Work item: Reproduce the material below word for word, keeping every line intact.

Raw data:

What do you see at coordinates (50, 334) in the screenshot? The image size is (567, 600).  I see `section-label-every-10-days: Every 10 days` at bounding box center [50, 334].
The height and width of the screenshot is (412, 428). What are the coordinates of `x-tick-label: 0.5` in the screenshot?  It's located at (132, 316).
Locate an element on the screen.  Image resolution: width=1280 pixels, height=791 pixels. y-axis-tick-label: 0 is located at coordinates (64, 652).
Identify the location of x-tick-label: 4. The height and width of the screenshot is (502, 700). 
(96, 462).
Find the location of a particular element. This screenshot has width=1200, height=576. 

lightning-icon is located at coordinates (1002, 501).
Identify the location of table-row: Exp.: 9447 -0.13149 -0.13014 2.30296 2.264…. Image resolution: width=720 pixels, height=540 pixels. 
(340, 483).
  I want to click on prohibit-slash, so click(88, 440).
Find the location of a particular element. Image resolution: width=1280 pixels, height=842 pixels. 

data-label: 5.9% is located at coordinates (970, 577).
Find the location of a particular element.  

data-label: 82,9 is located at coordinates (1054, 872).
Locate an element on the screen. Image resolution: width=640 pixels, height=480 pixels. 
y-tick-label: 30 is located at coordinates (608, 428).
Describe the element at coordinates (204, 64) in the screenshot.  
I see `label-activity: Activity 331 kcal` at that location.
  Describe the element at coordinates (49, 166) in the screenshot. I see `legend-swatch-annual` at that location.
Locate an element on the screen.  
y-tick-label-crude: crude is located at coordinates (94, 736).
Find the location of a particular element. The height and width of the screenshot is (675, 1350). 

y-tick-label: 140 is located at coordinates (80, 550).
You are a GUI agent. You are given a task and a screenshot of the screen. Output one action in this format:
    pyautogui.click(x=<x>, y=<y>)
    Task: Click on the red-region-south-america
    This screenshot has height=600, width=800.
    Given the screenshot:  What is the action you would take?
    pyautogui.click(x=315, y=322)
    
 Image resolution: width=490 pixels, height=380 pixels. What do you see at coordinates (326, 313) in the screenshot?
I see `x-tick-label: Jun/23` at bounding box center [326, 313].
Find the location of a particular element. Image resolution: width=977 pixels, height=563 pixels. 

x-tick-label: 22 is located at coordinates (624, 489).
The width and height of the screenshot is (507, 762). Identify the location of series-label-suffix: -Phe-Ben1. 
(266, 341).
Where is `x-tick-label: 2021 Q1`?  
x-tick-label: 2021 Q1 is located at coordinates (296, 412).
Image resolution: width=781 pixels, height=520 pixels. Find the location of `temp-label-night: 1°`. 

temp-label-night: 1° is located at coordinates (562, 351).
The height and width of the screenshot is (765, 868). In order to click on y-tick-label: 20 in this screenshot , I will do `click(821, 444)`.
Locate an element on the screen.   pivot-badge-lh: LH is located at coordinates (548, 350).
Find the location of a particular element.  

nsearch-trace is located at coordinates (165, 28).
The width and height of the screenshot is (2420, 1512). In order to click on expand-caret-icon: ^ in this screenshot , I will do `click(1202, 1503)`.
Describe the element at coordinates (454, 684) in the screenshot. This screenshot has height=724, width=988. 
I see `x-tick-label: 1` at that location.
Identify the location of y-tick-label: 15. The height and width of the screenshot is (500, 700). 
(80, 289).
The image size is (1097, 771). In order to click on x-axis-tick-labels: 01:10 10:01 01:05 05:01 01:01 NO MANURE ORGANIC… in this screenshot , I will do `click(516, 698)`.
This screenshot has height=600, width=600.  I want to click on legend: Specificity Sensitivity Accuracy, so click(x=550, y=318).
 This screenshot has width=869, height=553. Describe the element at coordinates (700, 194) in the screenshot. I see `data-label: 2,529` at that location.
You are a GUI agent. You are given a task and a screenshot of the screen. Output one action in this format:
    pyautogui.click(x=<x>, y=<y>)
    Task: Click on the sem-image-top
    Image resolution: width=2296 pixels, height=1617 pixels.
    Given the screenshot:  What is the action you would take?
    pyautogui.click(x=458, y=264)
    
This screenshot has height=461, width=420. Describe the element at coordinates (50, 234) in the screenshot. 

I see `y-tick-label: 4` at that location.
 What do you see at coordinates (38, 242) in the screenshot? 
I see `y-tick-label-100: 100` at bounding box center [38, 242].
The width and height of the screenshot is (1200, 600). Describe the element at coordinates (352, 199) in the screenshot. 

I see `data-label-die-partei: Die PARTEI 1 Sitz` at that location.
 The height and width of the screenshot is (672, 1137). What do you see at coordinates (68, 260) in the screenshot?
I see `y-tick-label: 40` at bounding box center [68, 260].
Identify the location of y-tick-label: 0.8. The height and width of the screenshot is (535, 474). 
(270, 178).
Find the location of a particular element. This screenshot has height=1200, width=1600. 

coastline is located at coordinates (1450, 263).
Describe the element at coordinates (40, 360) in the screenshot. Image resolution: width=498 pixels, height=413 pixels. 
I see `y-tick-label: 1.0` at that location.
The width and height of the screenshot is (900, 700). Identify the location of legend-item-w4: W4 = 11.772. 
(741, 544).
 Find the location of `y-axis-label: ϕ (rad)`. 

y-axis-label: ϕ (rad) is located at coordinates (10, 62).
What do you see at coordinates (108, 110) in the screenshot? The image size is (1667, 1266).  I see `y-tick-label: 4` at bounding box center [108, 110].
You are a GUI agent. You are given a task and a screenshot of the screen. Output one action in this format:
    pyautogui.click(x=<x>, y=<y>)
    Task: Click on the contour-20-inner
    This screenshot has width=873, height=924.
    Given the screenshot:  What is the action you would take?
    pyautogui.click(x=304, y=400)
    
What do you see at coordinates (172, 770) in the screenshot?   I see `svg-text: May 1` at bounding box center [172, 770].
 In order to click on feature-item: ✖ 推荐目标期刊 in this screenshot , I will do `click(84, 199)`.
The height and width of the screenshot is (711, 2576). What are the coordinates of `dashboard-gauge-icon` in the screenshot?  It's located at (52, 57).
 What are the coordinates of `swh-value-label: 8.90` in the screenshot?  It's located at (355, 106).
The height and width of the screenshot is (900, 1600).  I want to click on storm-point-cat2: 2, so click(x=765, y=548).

Output:
What do you see at coordinates (50, 334) in the screenshot? The image size is (567, 600).  I see `section-label-every-10-days: Every 10 days` at bounding box center [50, 334].
The height and width of the screenshot is (412, 428). What are the coordinates of `x-tick-label: 0.5` in the screenshot?  It's located at (132, 316).
Locate an element on the screen.  Image resolution: width=1280 pixels, height=791 pixels. y-axis-tick-label: 0 is located at coordinates (64, 652).
Identify the location of x-tick-label: 4. The height and width of the screenshot is (502, 700). 
(96, 462).
Find the location of a particular element. This screenshot has width=1200, height=576. 

lightning-icon is located at coordinates (1002, 501).
Identify the location of table-row: Exp.: 9447 -0.13149 -0.13014 2.30296 2.264…. Image resolution: width=720 pixels, height=540 pixels. 
(340, 483).
  I want to click on prohibit-slash, so click(88, 440).
Find the location of a particular element. Image resolution: width=1280 pixels, height=842 pixels. 

data-label: 5.9% is located at coordinates (970, 577).
Find the location of a particular element.  

data-label: 82,9 is located at coordinates (1054, 872).
Locate an element on the screen. Image resolution: width=640 pixels, height=480 pixels. 
y-tick-label: 30 is located at coordinates (608, 428).
Describe the element at coordinates (204, 64) in the screenshot.  
I see `label-activity: Activity 331 kcal` at that location.
  Describe the element at coordinates (49, 166) in the screenshot. I see `legend-swatch-annual` at that location.
Locate an element on the screen.  
y-tick-label-crude: crude is located at coordinates (94, 736).
Find the location of a particular element. The height and width of the screenshot is (675, 1350). 

y-tick-label: 140 is located at coordinates (80, 550).
You are a GUI agent. You are given a task and a screenshot of the screen. Output one action in this format:
    pyautogui.click(x=<x>, y=<y>)
    Task: Click on the red-region-south-america
    This screenshot has height=600, width=800.
    Given the screenshot:  What is the action you would take?
    pyautogui.click(x=315, y=322)
    
 Image resolution: width=490 pixels, height=380 pixels. What do you see at coordinates (326, 313) in the screenshot?
I see `x-tick-label: Jun/23` at bounding box center [326, 313].
Find the location of a particular element. Image resolution: width=977 pixels, height=563 pixels. 

x-tick-label: 22 is located at coordinates (624, 489).
The width and height of the screenshot is (507, 762). Identify the location of series-label-suffix: -Phe-Ben1. 
(266, 341).
Where is `x-tick-label: 2021 Q1`?  
x-tick-label: 2021 Q1 is located at coordinates (296, 412).
Image resolution: width=781 pixels, height=520 pixels. Find the location of `temp-label-night: 1°`. 

temp-label-night: 1° is located at coordinates (562, 351).
The height and width of the screenshot is (765, 868). In order to click on y-tick-label: 20 in this screenshot , I will do `click(821, 444)`.
Locate an element on the screen.   pivot-badge-lh: LH is located at coordinates (548, 350).
Find the location of a particular element.  

nsearch-trace is located at coordinates (165, 28).
The width and height of the screenshot is (2420, 1512). In order to click on expand-caret-icon: ^ in this screenshot , I will do `click(1202, 1503)`.
Describe the element at coordinates (454, 684) in the screenshot. This screenshot has height=724, width=988. 
I see `x-tick-label: 1` at that location.
Identify the location of y-tick-label: 15. The height and width of the screenshot is (500, 700). 
(80, 289).
The image size is (1097, 771). In order to click on x-axis-tick-labels: 01:10 10:01 01:05 05:01 01:01 NO MANURE ORGANIC… in this screenshot , I will do `click(516, 698)`.
This screenshot has height=600, width=600.  I want to click on legend: Specificity Sensitivity Accuracy, so click(x=550, y=318).
 This screenshot has width=869, height=553. Describe the element at coordinates (700, 194) in the screenshot. I see `data-label: 2,529` at that location.
You are a GUI agent. You are given a task and a screenshot of the screen. Output one action in this format:
    pyautogui.click(x=<x>, y=<y>)
    Task: Click on the sem-image-top
    Image resolution: width=2296 pixels, height=1617 pixels.
    Given the screenshot:  What is the action you would take?
    pyautogui.click(x=458, y=264)
    
This screenshot has height=461, width=420. Describe the element at coordinates (50, 234) in the screenshot. 

I see `y-tick-label: 4` at that location.
 What do you see at coordinates (38, 242) in the screenshot? 
I see `y-tick-label-100: 100` at bounding box center [38, 242].
The width and height of the screenshot is (1200, 600). Describe the element at coordinates (352, 199) in the screenshot. 

I see `data-label-die-partei: Die PARTEI 1 Sitz` at that location.
 The height and width of the screenshot is (672, 1137). What do you see at coordinates (68, 260) in the screenshot?
I see `y-tick-label: 40` at bounding box center [68, 260].
Identify the location of y-tick-label: 0.8. The height and width of the screenshot is (535, 474). 
(270, 178).
Find the location of a particular element. This screenshot has height=1200, width=1600. 

coastline is located at coordinates (1450, 263).
Describe the element at coordinates (40, 360) in the screenshot. Image resolution: width=498 pixels, height=413 pixels. 
I see `y-tick-label: 1.0` at that location.
The width and height of the screenshot is (900, 700). Identify the location of legend-item-w4: W4 = 11.772. 
(741, 544).
 Find the location of `y-axis-label: ϕ (rad)`. 

y-axis-label: ϕ (rad) is located at coordinates (10, 62).
What do you see at coordinates (108, 110) in the screenshot? The image size is (1667, 1266).  I see `y-tick-label: 4` at bounding box center [108, 110].
You are a GUI agent. You are given a task and a screenshot of the screen. Output one action in this format:
    pyautogui.click(x=<x>, y=<y>)
    Task: Click on the contour-20-inner
    This screenshot has width=873, height=924.
    Given the screenshot:  What is the action you would take?
    pyautogui.click(x=304, y=400)
    
What do you see at coordinates (172, 770) in the screenshot?   I see `svg-text: May 1` at bounding box center [172, 770].
 In order to click on feature-item: ✖ 推荐目标期刊 in this screenshot , I will do `click(84, 199)`.
The height and width of the screenshot is (711, 2576). What are the coordinates of `dashboard-gauge-icon` in the screenshot?  It's located at (52, 57).
 What are the coordinates of `swh-value-label: 8.90` in the screenshot?  It's located at (355, 106).
The height and width of the screenshot is (900, 1600).  I want to click on storm-point-cat2: 2, so click(x=765, y=548).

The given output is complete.